* Texto del ejercicio
---------------

17/11/2013 - 12:01 am

Apocalípticos y sobreinformados

El título de esta columna de domingo, hace un pequeño homenaje a Umberto Eco y su monumental obra Apocalípticos e integrados (1965), donde se discute apasionadamente la llamada “cultura de masas”, y entrega argumentos suficientes y varios para profundizar en un debate importante sobre sus alcances o su banalización, es sin duda, un  referente para […]

El título de esta columna de domingo, hace un pequeño homenaje a Umberto Eco y su monumental obra Apocalípticos e integrados (1965), donde se discute apasionadamente la llamada “cultura de masas”, y entrega argumentos suficientes y varios para profundizar en un debate importante sobre sus alcances o su banalización, es sin duda, un  referente para la sociedad moderna y para los estudiosos de la condición humana.

---------------

* Entradas proporcionadas
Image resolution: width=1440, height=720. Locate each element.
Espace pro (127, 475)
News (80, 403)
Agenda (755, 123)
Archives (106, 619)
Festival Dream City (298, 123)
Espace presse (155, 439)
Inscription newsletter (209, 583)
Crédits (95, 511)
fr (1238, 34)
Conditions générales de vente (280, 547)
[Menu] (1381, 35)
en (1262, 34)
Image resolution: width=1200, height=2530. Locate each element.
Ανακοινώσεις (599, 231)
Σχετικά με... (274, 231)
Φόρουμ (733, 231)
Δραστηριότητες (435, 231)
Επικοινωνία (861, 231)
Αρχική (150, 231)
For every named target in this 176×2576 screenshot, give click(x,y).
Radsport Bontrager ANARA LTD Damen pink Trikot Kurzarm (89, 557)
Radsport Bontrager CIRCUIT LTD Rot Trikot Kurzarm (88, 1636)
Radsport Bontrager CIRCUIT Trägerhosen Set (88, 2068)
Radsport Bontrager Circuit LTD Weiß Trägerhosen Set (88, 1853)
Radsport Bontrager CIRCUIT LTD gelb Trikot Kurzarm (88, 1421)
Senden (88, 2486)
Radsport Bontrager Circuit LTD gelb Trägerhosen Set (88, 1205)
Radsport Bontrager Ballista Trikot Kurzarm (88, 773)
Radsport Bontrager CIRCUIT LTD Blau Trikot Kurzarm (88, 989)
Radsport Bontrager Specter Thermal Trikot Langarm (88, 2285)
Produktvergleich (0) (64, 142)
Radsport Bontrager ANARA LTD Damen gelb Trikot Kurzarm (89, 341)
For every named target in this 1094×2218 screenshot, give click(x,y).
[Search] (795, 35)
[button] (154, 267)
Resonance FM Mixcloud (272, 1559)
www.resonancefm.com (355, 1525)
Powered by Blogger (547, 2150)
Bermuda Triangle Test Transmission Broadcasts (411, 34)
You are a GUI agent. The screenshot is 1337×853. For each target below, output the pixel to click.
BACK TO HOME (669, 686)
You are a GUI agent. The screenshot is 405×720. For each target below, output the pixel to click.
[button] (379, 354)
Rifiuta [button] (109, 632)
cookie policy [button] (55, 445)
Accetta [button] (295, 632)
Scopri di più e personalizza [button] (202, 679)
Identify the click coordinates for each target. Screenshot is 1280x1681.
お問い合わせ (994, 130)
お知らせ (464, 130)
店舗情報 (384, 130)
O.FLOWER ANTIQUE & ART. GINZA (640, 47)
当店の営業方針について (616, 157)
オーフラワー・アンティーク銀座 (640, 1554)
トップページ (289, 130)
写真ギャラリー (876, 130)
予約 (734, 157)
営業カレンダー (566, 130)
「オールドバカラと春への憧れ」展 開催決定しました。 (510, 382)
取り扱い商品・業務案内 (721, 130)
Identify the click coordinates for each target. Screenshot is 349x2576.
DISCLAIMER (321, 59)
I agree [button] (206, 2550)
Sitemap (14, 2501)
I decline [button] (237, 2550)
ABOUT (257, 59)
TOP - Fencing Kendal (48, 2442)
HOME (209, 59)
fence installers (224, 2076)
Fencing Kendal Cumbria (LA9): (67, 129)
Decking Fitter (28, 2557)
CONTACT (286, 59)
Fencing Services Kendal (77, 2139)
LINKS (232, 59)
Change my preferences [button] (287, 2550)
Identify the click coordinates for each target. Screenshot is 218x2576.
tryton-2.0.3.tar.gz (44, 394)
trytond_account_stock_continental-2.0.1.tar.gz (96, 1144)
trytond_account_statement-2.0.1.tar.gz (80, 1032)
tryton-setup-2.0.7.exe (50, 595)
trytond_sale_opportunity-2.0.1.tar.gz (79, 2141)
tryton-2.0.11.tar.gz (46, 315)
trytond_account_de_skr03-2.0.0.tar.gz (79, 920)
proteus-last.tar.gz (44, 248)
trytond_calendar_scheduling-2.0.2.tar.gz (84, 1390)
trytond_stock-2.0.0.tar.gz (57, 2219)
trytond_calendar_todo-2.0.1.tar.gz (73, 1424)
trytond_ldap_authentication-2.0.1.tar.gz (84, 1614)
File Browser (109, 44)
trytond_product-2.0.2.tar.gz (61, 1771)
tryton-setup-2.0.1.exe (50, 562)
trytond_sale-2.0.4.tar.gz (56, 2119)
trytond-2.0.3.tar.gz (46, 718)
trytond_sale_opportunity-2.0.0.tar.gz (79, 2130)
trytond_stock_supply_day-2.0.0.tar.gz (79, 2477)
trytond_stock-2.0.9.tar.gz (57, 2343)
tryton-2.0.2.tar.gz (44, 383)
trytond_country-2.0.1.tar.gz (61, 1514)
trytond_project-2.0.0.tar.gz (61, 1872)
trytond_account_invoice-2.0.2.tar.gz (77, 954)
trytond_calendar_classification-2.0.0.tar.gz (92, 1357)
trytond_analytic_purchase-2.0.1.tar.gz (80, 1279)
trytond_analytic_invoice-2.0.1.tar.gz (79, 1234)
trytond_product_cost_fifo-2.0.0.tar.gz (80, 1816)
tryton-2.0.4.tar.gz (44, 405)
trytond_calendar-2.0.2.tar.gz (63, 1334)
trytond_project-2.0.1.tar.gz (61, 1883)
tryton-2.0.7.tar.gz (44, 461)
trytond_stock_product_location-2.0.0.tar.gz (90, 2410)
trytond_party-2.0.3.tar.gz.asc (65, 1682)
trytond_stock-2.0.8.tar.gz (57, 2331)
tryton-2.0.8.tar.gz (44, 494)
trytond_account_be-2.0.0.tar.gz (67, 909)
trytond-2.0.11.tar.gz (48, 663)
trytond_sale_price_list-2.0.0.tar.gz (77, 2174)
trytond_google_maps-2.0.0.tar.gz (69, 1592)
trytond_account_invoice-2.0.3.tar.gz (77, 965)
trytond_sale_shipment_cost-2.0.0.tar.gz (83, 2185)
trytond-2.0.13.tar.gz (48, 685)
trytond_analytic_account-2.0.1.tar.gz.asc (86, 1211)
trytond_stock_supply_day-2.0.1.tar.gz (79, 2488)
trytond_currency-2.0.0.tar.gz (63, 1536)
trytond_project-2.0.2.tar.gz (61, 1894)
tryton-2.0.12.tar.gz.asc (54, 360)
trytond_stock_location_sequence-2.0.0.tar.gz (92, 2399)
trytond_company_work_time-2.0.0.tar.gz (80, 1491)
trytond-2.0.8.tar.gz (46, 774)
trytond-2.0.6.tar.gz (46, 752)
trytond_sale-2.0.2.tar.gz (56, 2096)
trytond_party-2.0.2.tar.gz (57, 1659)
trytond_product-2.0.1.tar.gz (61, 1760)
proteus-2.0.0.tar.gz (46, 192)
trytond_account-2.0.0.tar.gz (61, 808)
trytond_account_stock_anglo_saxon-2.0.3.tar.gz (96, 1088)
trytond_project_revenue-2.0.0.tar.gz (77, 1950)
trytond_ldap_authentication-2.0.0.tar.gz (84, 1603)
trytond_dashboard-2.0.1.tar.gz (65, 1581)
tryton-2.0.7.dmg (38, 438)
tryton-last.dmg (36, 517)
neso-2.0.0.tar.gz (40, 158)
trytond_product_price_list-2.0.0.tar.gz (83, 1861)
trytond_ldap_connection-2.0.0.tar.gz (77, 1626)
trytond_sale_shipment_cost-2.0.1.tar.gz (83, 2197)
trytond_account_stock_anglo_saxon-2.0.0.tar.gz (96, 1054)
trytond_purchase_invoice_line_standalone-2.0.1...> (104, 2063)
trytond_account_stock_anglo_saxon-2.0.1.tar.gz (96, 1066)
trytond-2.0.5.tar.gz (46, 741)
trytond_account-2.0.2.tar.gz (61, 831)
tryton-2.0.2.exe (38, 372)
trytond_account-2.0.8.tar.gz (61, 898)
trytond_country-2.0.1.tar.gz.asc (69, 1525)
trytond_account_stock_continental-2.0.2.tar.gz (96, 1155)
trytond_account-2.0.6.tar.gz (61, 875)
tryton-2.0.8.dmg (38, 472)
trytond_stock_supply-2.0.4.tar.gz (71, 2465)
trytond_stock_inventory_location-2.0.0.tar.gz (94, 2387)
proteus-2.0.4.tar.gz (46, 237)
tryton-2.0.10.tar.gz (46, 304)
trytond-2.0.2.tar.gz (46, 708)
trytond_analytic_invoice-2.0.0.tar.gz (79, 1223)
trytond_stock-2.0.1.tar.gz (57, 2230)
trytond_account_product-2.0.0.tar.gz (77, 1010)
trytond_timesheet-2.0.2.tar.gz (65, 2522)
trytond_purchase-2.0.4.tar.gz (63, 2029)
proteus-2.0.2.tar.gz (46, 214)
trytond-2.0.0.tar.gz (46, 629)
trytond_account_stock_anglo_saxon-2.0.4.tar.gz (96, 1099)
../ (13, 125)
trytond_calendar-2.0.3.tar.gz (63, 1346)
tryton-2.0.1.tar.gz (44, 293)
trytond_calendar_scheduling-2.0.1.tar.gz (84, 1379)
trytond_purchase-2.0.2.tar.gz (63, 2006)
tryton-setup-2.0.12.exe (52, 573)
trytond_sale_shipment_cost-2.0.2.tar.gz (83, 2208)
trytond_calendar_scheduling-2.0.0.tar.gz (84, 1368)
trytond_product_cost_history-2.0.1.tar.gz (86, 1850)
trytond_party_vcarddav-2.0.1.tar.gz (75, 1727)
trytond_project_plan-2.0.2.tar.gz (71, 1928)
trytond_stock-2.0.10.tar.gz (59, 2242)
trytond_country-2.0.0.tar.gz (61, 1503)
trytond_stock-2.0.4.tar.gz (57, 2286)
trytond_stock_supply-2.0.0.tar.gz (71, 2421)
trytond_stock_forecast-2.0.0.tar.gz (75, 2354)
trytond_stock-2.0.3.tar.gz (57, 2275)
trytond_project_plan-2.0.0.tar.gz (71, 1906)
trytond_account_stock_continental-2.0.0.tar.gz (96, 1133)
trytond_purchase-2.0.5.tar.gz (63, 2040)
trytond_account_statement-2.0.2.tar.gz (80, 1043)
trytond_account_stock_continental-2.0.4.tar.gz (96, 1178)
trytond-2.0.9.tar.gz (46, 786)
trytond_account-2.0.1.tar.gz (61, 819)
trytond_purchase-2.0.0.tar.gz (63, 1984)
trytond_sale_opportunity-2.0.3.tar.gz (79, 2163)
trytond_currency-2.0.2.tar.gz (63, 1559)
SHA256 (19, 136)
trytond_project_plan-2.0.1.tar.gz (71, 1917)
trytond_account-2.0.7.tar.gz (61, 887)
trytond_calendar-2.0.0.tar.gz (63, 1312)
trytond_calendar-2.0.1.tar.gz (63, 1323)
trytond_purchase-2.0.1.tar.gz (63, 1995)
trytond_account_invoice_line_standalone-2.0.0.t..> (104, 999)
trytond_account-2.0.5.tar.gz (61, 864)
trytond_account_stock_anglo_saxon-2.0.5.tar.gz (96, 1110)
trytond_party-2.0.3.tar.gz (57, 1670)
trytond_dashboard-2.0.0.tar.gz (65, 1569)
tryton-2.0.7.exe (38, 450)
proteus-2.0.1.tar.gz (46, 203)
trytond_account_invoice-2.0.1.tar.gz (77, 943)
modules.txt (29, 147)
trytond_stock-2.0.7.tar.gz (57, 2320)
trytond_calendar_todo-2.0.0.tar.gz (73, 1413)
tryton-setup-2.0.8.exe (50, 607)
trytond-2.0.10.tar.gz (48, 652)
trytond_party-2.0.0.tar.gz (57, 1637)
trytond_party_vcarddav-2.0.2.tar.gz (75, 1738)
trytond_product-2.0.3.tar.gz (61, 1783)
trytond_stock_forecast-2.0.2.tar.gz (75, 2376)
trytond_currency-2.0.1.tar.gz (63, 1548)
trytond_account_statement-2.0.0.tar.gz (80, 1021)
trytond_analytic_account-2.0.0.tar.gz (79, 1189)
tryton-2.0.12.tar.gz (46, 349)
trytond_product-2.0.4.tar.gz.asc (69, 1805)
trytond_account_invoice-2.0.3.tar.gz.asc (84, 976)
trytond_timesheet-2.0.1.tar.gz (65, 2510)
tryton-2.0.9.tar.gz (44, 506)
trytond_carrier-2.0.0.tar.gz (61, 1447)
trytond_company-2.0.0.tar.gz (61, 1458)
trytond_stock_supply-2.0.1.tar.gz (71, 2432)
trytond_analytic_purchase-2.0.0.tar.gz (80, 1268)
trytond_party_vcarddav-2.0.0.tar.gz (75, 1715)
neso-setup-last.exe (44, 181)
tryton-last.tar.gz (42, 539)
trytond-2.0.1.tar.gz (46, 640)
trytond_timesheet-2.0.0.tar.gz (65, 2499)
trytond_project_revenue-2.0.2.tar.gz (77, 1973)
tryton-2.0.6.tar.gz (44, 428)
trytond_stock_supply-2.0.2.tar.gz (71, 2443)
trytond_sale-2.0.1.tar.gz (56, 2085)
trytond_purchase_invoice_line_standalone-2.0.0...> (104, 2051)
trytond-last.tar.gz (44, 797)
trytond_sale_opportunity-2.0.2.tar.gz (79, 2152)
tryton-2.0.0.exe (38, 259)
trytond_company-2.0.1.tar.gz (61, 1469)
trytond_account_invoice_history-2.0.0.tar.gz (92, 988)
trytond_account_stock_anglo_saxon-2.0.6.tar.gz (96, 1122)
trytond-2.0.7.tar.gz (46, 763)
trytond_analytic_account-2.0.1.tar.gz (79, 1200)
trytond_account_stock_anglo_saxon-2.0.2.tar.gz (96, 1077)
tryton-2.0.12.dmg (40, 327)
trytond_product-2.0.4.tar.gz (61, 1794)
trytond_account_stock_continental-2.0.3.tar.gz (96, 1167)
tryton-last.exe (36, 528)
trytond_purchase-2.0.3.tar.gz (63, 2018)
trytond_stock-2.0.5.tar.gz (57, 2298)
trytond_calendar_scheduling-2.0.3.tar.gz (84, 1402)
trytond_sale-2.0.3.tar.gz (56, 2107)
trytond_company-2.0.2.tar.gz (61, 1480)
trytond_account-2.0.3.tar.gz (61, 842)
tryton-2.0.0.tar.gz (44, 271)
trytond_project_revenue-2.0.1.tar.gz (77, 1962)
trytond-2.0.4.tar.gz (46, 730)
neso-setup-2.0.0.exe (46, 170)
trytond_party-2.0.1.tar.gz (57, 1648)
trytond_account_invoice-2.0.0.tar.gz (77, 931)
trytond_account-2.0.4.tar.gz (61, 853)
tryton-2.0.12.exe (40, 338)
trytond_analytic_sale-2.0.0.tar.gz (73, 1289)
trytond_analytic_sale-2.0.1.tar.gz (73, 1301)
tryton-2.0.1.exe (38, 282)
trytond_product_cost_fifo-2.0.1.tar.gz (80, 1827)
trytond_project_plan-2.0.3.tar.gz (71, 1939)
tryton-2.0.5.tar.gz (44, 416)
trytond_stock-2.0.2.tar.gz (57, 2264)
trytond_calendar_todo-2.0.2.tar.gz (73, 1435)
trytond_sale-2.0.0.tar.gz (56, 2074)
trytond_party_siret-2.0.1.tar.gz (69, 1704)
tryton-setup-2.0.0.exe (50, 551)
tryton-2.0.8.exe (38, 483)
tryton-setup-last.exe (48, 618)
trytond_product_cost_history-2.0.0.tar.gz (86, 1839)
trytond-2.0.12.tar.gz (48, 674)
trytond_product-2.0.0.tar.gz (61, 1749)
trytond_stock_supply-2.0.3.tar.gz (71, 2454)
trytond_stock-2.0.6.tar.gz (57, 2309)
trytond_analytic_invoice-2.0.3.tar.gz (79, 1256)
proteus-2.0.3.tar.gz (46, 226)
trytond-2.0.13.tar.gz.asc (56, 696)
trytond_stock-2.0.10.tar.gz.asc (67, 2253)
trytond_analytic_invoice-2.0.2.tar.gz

---------------

* Lo que se pide
Indique si cada afirmación concuerda con la columna sobre la obra de Umberto Eco y justifique su respuesta con las palabras exactas de la columna.
1. La obra de Umberto Eco mencionada es de 1965.
2. El título de la columna rinde homenaje a Umberto Eco.
3. La columna se publica los sábados.

* Solución de la tarea
1. Sí: «Apocalípticos e integrados (1965)».
2. Sí: «hace un pequeño homenaje a Umberto Eco».
3. No: «El título de esta columna de domingo».